All IPv4 packets have one or more labels. This does imply that the labeled packets are slightly bigger than the IP packets, because for every label, four bytes are added to the packet. So, if n is the number of labels, n * 4 bytes are added to the size of the packet when the packet is labeled.
Knowing how many labels are in play - will help us understand the best MTU to utilize - especially since PPPoE already is using some of the MTU as well.
Let's keep PPPoE out of the mix for just a minute when doing this example
If you know that all packets that are sent on the link have a maximum of two labels and the MTU is 1500 bytes, you can set the MPLS MTU to 1508 (1500 + 2 * 4).

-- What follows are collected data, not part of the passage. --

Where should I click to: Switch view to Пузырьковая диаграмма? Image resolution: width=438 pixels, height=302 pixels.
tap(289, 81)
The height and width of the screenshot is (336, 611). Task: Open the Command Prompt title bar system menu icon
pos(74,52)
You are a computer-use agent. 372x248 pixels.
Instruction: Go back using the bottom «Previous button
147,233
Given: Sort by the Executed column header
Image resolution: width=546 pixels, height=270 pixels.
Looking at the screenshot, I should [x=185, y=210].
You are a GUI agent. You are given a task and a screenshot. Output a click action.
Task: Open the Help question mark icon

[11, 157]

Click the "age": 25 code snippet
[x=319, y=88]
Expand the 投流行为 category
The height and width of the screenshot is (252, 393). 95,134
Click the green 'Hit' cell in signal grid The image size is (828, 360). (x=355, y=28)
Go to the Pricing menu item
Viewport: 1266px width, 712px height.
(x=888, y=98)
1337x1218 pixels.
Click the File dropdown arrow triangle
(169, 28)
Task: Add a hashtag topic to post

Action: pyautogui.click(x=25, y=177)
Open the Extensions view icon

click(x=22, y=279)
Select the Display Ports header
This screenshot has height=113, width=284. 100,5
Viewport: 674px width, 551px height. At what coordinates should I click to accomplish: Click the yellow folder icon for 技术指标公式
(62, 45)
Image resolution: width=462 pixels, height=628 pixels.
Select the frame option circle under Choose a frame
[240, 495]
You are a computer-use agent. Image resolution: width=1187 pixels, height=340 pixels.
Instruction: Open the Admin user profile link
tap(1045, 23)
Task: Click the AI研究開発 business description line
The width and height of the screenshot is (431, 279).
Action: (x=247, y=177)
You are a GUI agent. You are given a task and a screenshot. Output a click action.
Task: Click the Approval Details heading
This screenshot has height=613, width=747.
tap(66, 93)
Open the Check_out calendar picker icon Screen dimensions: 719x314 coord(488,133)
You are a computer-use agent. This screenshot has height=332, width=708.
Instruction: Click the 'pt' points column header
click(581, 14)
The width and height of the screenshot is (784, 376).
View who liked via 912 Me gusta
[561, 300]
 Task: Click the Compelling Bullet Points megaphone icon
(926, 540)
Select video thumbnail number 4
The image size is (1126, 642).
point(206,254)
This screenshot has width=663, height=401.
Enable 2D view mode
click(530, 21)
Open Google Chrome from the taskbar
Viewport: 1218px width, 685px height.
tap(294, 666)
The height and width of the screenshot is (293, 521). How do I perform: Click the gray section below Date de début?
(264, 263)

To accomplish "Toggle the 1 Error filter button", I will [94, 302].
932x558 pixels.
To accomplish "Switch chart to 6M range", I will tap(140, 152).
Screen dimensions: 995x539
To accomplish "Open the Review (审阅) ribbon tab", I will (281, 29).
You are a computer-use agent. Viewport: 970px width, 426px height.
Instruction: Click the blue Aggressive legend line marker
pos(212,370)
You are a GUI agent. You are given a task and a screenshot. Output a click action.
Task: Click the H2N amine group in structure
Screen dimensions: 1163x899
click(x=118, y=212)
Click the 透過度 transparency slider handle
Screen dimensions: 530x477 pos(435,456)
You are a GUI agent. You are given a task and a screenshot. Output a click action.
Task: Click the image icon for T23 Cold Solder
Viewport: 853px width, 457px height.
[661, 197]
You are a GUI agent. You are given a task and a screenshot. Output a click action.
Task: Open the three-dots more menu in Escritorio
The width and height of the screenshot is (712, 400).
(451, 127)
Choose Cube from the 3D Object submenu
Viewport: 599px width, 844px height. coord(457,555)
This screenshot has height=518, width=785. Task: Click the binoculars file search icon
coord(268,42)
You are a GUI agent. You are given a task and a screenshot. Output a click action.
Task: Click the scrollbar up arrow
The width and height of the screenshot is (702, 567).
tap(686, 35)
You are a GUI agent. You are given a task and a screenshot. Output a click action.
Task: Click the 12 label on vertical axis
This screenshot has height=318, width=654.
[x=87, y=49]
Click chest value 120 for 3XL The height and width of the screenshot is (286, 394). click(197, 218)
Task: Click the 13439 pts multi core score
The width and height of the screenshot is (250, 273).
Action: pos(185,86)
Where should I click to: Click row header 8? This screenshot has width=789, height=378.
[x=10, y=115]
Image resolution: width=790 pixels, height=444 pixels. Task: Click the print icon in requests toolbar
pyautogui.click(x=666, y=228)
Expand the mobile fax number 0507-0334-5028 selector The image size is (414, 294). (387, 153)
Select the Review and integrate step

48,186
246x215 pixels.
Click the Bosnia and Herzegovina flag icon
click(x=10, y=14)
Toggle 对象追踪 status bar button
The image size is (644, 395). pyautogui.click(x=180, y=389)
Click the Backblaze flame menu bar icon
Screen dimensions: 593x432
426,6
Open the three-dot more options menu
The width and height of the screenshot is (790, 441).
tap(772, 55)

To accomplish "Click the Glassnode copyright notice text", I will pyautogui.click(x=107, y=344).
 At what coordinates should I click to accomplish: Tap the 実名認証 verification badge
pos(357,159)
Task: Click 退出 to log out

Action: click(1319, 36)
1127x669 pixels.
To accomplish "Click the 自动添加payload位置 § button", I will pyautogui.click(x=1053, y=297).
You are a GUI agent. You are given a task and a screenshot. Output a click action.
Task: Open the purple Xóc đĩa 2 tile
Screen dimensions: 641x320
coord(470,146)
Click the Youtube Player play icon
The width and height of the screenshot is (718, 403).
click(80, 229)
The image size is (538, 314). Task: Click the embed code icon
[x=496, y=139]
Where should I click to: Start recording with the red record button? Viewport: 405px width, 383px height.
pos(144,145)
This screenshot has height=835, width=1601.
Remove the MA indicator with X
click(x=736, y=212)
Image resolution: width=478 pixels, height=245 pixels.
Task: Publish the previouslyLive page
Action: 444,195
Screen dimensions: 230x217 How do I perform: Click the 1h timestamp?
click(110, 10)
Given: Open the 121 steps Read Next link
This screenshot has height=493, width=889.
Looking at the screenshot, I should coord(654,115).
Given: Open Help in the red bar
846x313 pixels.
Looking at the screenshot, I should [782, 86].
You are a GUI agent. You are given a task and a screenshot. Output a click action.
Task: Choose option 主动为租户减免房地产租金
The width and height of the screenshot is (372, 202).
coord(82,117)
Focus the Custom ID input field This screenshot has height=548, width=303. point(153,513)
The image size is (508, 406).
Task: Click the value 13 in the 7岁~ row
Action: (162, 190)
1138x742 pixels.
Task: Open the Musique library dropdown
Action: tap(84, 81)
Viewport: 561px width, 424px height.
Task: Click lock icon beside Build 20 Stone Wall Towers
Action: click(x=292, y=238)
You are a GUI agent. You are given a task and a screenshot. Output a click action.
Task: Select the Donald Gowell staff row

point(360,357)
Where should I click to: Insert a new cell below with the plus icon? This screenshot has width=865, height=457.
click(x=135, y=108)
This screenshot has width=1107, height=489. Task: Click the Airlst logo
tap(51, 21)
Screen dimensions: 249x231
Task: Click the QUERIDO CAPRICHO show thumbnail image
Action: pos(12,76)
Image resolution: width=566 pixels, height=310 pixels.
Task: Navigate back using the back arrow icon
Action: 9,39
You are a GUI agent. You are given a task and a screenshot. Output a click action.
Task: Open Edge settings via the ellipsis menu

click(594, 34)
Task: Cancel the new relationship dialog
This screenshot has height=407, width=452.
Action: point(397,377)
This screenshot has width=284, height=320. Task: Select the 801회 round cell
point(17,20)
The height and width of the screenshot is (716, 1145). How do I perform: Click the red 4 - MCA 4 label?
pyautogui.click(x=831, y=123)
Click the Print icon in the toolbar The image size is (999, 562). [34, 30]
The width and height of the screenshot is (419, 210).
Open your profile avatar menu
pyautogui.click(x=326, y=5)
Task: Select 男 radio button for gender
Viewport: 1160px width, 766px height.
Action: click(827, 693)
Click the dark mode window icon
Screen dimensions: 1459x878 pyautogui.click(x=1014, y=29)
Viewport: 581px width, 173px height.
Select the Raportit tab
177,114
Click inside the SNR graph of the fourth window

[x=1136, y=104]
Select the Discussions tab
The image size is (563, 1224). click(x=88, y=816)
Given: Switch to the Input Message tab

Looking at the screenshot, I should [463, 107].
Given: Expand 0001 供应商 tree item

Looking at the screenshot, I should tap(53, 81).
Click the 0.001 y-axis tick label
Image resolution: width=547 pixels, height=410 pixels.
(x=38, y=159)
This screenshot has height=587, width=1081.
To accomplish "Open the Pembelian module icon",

Thus, all labeled packets of size 1508 bytes (labels included) can be sent on the link without fragmenting them IF you are able to utilize Jumbo Frames... (which chances are your provider and the Internet will NOT allow)
Of course - once we add PPPoE to the mix- we need to account for the MTU change as well. PPPoE (PPP over Ethernet) bridging which requires an extra 8 byte header for PPP and then sends the packet over 1,500 byte Ethernet, so the packets sent in the PPP layer can be at most 1,492 bytes BEFORE allotting for any labels.
This should help you figure out the Proper MTU based upon the labels and having PPPoE in the mix.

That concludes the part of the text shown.